The first two pages were filled with births, deaths and advertisements; the news began on page three and went on and on at a rate of 9,000 words per page, everything in extremely small print. Sport was confined to horses and yachts.

The editorial comments ran to over 7,000 words (current Times leaders total under 1,000) and still had a column left on the same page for a court hearing. The last four pages were advertisements; you could hire a cook for £22 a year, all found.

It was after the police news and law notices that page 12 carried the only illustration: the first weather map to be published in any daily newspaper. It was less than half the size of a postcard, for the previous day, and right from the start it contained that metropolitan bias that we know so well in today’s media: 45° Dull, it says over London.

The only other messages were scattered across nearby seas. Not all that useful, but it was the beginning. Newspapers now have forecasts, but these are not much better because in the UK’s often rapidly changing weather they are out of date before you read them.

On April 1, 1960, exactly 85 years after that newspaper weather map, America launched the first meteorological satellite: TIROS 1 (Television InfraRed Observation Satellite). It circled the earth every 99 minutes about 400 miles up, and in its 78-day transmitting life it took 23,000 pictures which made weather folk think their forecasting problems would soon be over.

After its first two days it was clear this fantastic weather-watching device must be developed; it not only showed complex patterns of clouds that had never been seen before, but could watch over the vast areas of our planet which had few, if any, proper reporting stations – the oceans, for instance, which cover 43 per cent of the northern hemisphere and 57 per cent of the southern.

As the New York Times described it at the time, the satellite and its successors ‘hold the promise of illuminating vast areas of darkness in man’s understanding of the weather’.

It was on April 1, 2009 that the Met Office put out a news release to warn us to design our houses with global warming in mind. We should be ready, it said, for extreme summer heat, severe weather, summer and winter flooding. So presumably all new houses should have had special cold rooms and be built on stilts or the tops of hills.

Some scientists, concerned at the lack of political action on global warming, plan to release aerosols in the high atmosphere, thus reflecting some of the sun’s radiation and hopefully slowing down the earth’s rising temperature. This has happened before, in 1815.

On April 5 of that year Mount Tambora, a volcano on the Indonesian island of Sumbawa, began erupting, culminating five days later with the biggest explosion in recorded history.

The eruption, ten times more powerful than the more famous Krakatoa in 1883, threw out so much ash and dust into the atmosphere that 1816 is known in Europe as the Year Without a Summer. June, July and August were miserably cold and wet; the July average for England remains the lowest since records began in 1659. North America suffered equally with failed harvests, curious fogs, and unseasonal bitter cold. (You can read more here.)  
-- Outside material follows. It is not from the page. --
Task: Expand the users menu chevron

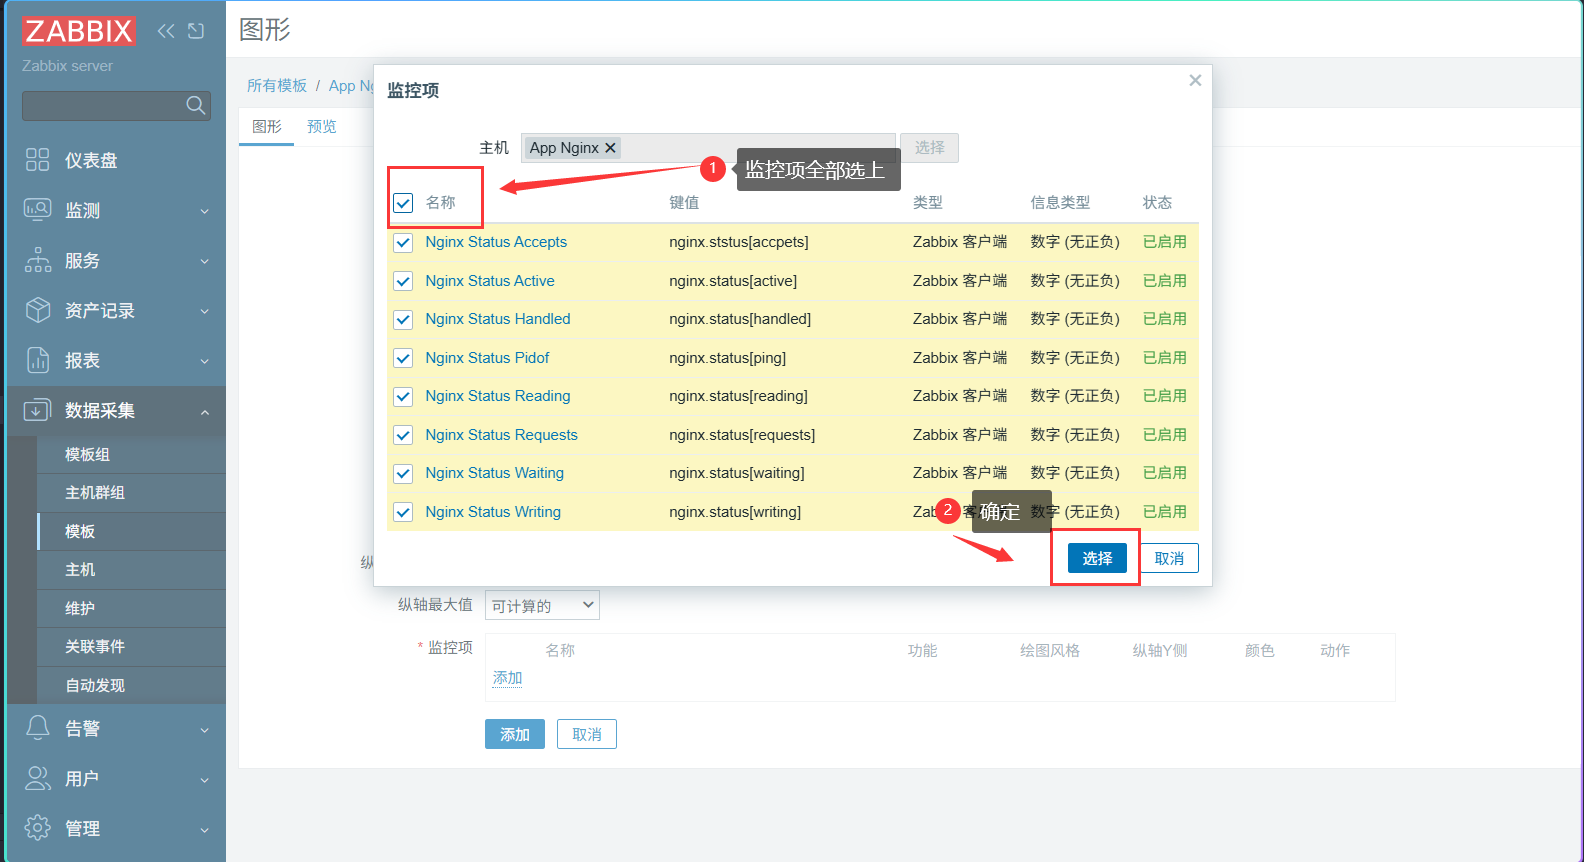Action: pos(204,780)
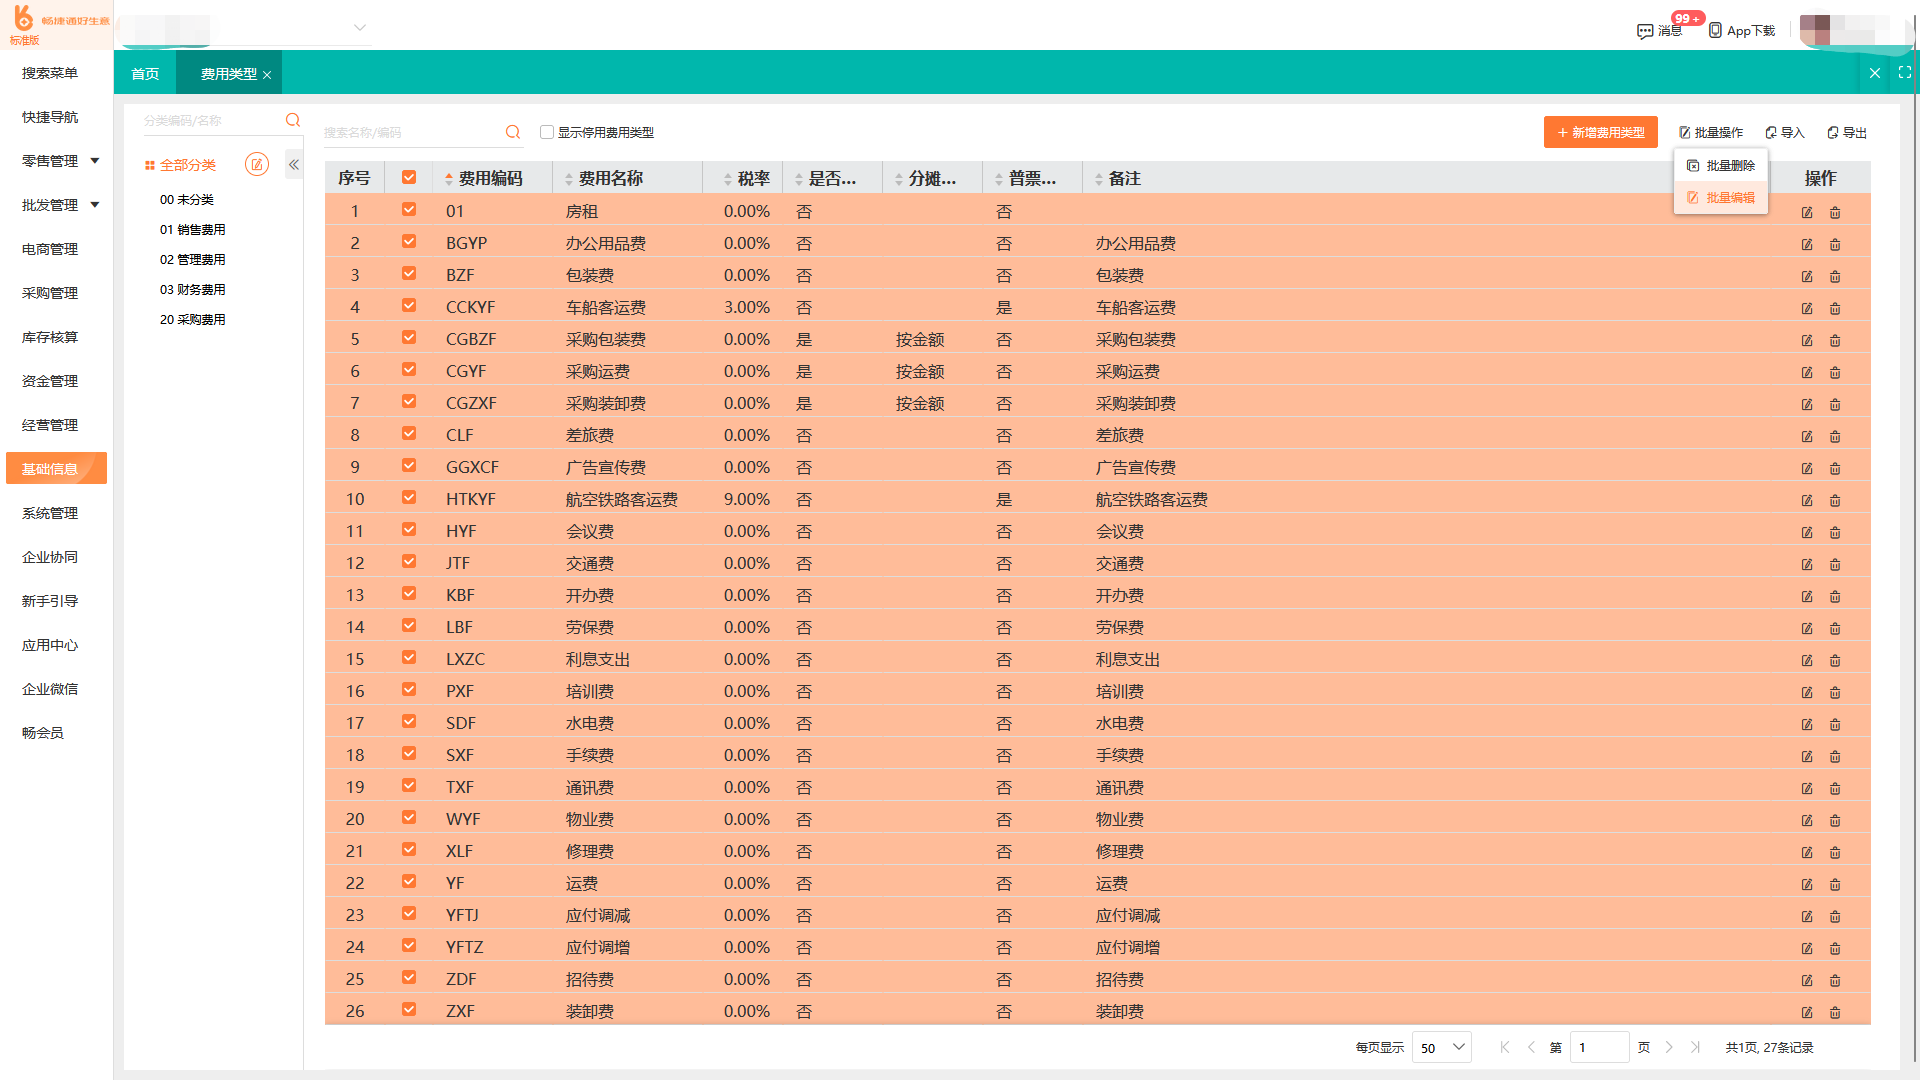The width and height of the screenshot is (1920, 1080).
Task: Select 基础信息 menu item in sidebar
Action: click(53, 468)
The 21st century way of dimming the sun is known as Solar Radiation Management. It raises some profound questions, the most obvious of which is: do we really want to conduct experiments on our precious atmosphere?

On a lighter note: On April 1, 1957, the BBC Panorama programme showed a short film narrated by Richard Dimbleby about the Swiss spaghetti harvest, with much associated detail. A lot of people wrote in to ask for advice about how to grow spaghetti trees. This is recognised as the first televised April Fool prank.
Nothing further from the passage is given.